#### [REQUIRED TASK A]
In the entries below, render the stretch from the line containing "The image size is (96, 190)." through the line containing "point(725,98)" as a JSON list of strings, one string per line and blank lines omitted.

#### [TEXT TO READ]
########################################
A Shell Script Problem

A Shell Script Problem

am 02.12.2007 19:19:28 von amerar

Hi Everyone,

I just had a question, can I, in a shell script, write certain lines
into the file? So, let's say I have a file that looks like this:

STATUS:F
LAST DATE: 12/01/2007
DATA PATH:/u01/data/indata
RUN DATE: 11/27/2007

And, let's say I use a grep/awk to retrieve the line I am interested
in. Can I also write that file back to the file? I want to write the
new value to the line I selected.

I know Perl, but I'd rather not write a seperate script just to write
a value to the file.......

Thanks!

Re: A Shell Script Problem

am 02.12.2007 19:50:52 von Janis Papanagnou

amerar@iwc.net wrote:
> Hi Everyone,
>
> I just had a question, can I, in a shell script, write certain lines
> into the file?

You want to modify/update your data? Typically you would create the
new data and overwrite the original file if everything went okay.

somecmd oldfile >newfile && mv newfile oldfile

....is a pattern for some command/script "somecmd" you might use.

> So, let's say I have a file that looks like this:
>
> STATUS:F
> LAST DATE: 12/01/2007
> DATA PATH:/u01/data/indata
> RUN DATE: 11/27/2007
>
> And, let's say I use a grep/awk to retrieve the line I am interested
> in. Can I also write that file back to the file? I want to write the
> new value to the line I selected.

For example...

awk '/^LAST DATE:/ { $NF = 30/01/2007 } { print }' oldfile >newfile &&
mv newfile oldfile

....would replace the date value of the "LAST DATE" records while keeping
other lines as they have been.

If that's not what you want give us some more precise description what
you want to achieve, and provide examples of origial data and expected
output for that data.

Janis

>
> I know Perl, but I'd rather not write a seperate script just to write
> a value to the file.......
>
> Thanks!

Re: A Shell Script Problem

am 03.12.2007 12:49:56 von Richard W

Janis Papanagnou wrote:
> amerar@iwc.net wrote:
>> Hi Everyone,
>>
>> I just had a question, can I, in a shell script, write certain lines
>> into the file?
>
> You want to modify/update your data? Typically you would create the
> new data and overwrite the original file if everything went okay.
>
> somecmd oldfile >newfile && mv newfile oldfile
>
> ...is a pattern for some command/script "somecmd" you might use.
########################################
A run of entries:
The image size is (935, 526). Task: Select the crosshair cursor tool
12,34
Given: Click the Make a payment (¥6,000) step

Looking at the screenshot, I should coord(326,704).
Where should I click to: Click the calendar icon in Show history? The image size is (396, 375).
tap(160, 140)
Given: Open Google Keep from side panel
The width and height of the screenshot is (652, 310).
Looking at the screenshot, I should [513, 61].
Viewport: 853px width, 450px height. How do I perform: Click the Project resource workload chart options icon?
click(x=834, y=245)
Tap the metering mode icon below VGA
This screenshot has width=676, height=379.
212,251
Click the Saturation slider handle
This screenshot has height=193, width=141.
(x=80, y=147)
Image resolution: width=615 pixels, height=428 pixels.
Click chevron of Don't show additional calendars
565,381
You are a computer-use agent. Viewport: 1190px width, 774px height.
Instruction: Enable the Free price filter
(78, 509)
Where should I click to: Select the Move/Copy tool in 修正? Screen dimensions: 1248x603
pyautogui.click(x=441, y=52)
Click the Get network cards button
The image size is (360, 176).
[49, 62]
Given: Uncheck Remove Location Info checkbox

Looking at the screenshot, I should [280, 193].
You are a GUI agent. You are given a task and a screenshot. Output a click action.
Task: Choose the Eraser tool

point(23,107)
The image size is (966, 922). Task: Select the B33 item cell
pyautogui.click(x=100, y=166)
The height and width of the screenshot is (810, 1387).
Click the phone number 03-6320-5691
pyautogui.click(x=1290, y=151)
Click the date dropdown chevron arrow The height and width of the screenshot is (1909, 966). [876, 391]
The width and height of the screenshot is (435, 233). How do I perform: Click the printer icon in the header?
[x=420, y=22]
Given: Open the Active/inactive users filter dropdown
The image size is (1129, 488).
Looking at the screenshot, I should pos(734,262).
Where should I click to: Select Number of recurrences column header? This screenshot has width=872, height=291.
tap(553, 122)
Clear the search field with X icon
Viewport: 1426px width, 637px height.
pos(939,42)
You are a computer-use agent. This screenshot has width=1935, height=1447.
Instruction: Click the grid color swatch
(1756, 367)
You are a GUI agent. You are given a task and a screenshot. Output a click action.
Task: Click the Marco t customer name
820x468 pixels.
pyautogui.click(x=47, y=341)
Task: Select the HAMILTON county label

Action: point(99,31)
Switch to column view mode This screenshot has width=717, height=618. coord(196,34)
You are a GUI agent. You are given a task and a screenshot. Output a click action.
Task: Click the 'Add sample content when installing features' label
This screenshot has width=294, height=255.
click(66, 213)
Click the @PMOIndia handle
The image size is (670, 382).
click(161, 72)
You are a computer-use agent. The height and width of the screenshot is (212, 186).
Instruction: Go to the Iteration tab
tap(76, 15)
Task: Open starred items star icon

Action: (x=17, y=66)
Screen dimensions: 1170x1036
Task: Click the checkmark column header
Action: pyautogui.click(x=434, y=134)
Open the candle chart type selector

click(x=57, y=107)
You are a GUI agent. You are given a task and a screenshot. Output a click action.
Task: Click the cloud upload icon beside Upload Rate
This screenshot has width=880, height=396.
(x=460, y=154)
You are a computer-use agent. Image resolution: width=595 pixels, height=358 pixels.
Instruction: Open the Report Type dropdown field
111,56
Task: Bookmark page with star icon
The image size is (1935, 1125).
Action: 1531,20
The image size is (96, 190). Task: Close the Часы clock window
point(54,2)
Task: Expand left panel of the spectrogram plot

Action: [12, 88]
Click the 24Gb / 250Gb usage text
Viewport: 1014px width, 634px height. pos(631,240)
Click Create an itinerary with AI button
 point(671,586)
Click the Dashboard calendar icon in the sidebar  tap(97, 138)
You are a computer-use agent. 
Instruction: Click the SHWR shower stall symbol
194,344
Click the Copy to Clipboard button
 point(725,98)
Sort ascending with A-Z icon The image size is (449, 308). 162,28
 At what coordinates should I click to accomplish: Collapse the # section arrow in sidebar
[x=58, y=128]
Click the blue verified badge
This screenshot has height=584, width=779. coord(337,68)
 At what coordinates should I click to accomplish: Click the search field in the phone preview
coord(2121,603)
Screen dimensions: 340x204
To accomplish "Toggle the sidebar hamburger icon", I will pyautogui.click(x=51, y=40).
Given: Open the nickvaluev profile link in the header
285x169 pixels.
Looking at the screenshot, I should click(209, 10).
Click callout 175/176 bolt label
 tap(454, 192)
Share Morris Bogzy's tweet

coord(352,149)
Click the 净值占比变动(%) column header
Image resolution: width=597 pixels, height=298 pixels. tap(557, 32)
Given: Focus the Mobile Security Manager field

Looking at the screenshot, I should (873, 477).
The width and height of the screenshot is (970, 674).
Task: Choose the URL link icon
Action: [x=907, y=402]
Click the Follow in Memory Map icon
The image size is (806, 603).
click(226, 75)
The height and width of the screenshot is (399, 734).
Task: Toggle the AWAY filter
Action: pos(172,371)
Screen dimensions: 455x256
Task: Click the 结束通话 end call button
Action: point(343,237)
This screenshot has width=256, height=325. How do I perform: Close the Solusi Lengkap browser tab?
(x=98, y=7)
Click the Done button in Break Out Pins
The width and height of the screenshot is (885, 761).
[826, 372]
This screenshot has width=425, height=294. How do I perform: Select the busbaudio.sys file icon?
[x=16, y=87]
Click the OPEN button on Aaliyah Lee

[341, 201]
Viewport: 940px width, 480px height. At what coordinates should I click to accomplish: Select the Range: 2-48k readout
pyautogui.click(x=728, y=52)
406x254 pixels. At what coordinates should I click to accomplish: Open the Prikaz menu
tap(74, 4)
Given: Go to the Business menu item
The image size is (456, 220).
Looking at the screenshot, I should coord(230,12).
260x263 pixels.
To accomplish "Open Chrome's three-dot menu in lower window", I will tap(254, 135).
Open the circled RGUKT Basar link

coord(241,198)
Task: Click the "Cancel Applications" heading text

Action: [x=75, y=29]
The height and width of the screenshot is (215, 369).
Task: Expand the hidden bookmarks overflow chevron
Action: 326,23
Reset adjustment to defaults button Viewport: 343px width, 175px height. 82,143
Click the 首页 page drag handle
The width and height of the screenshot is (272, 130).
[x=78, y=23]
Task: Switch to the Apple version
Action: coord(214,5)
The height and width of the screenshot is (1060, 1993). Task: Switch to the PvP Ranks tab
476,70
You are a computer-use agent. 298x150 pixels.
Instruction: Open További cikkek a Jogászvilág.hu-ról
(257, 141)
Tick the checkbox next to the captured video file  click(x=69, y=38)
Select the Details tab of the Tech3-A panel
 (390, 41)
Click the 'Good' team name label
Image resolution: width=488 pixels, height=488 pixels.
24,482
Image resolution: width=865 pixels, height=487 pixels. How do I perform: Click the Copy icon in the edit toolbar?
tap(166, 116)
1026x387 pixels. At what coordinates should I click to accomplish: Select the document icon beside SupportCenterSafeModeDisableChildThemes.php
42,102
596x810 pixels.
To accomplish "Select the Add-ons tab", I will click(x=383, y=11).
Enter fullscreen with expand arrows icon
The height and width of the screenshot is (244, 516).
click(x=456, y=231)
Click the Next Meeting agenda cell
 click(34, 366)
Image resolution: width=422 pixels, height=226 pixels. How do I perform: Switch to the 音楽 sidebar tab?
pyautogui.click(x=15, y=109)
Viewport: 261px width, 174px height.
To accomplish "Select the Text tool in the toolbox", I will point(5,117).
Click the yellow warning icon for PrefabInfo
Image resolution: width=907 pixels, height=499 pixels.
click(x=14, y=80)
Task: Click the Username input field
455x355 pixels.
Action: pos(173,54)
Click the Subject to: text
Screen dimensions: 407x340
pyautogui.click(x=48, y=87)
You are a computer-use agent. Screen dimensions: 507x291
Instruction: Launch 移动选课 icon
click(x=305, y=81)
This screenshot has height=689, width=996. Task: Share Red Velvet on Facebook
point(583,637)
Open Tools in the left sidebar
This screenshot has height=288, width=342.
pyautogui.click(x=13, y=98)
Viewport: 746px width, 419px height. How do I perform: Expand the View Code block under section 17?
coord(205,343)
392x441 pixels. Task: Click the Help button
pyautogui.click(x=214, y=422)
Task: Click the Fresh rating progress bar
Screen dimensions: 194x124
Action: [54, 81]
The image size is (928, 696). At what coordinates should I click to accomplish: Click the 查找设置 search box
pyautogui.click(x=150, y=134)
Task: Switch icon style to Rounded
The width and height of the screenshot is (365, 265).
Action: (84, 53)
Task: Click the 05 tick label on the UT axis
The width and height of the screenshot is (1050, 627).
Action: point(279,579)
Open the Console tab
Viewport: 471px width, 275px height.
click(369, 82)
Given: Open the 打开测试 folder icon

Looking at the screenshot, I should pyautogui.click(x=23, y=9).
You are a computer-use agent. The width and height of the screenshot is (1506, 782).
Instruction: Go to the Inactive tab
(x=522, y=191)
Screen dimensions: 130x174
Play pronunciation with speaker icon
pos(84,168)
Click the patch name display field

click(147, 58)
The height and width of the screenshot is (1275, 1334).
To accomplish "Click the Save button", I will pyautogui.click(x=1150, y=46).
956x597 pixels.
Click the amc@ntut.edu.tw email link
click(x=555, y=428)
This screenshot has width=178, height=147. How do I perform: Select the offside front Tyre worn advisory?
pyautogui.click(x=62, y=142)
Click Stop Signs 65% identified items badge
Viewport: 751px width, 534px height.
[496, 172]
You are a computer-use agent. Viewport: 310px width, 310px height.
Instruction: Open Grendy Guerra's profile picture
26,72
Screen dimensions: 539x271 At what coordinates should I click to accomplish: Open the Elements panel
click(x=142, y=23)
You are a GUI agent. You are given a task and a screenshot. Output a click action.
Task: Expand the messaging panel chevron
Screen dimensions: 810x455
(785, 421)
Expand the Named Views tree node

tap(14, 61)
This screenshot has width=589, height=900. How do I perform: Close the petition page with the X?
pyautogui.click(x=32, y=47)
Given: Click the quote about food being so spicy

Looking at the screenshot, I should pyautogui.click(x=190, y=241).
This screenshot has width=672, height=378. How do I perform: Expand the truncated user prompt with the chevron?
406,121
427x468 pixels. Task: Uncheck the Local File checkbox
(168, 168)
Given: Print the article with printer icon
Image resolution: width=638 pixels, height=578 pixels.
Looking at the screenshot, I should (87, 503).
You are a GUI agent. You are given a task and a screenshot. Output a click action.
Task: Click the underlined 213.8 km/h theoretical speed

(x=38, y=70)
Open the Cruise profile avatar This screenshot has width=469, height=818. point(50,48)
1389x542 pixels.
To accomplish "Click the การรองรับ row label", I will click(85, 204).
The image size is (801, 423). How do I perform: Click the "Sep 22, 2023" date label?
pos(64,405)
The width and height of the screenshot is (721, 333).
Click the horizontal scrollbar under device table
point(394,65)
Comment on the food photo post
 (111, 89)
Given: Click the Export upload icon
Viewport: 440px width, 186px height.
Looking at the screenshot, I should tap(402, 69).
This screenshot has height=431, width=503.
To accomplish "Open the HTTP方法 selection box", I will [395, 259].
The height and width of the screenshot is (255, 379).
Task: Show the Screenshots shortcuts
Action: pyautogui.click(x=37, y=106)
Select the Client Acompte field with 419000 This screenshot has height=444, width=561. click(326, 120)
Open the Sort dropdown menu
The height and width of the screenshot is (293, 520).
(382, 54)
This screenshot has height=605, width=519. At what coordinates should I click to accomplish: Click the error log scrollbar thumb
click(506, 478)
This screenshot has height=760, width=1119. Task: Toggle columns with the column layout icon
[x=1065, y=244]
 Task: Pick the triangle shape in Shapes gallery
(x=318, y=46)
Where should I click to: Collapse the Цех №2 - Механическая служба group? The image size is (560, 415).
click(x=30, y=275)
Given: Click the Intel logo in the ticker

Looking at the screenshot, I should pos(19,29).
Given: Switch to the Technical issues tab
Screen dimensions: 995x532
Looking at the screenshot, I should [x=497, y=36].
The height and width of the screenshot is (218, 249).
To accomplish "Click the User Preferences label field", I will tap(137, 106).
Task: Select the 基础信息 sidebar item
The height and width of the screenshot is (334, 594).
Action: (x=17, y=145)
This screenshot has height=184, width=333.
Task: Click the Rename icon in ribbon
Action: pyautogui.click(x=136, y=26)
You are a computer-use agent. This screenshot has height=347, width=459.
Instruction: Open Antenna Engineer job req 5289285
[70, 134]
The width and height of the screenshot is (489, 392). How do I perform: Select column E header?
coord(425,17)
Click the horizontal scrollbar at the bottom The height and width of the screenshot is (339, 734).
########################################
#### [REQUIRED TASK B]
Reproduce the stretch of the shell script thread from "For example..." through "for that data.", substituting "statusfile" for every occurrence of "oldfile".

#### [WRITTEN REPLY A]
[
  "The image size is (96, 190). Task: Close the Часы clock window",
  "point(54,2)",
  "Task: Expand left panel of the spectrogram plot",
  "Action: [12, 88]",
  "Click the 24Gb / 250Gb usage text",
  "Viewport: 1014px width, 634px height. pos(631,240)",
  "Click Create an itinerary with AI button",
  " point(671,586)",
  "Click the Dashboard calendar icon in the sidebar  tap(97, 138)",
  "You are a computer-use agent. ",
  "Instruction: Click the SHWR shower stall symbol",
  "194,344",
  "Click the Copy to Clipboard button",
  " point(725,98)"
]

#### [WRITTEN REPLY B]
For example...

awk '/^LAST DATE:/ { $NF = 30/01/2007 } { print }' statusfile >newfile &&
mv newfile statusfile

....would replace the date value of the "LAST DATE" records while keeping
other lines as they have been.

If that's not what you want give us some more precise description what
you want to achieve, and provide examples of origial data and expected
output for that data.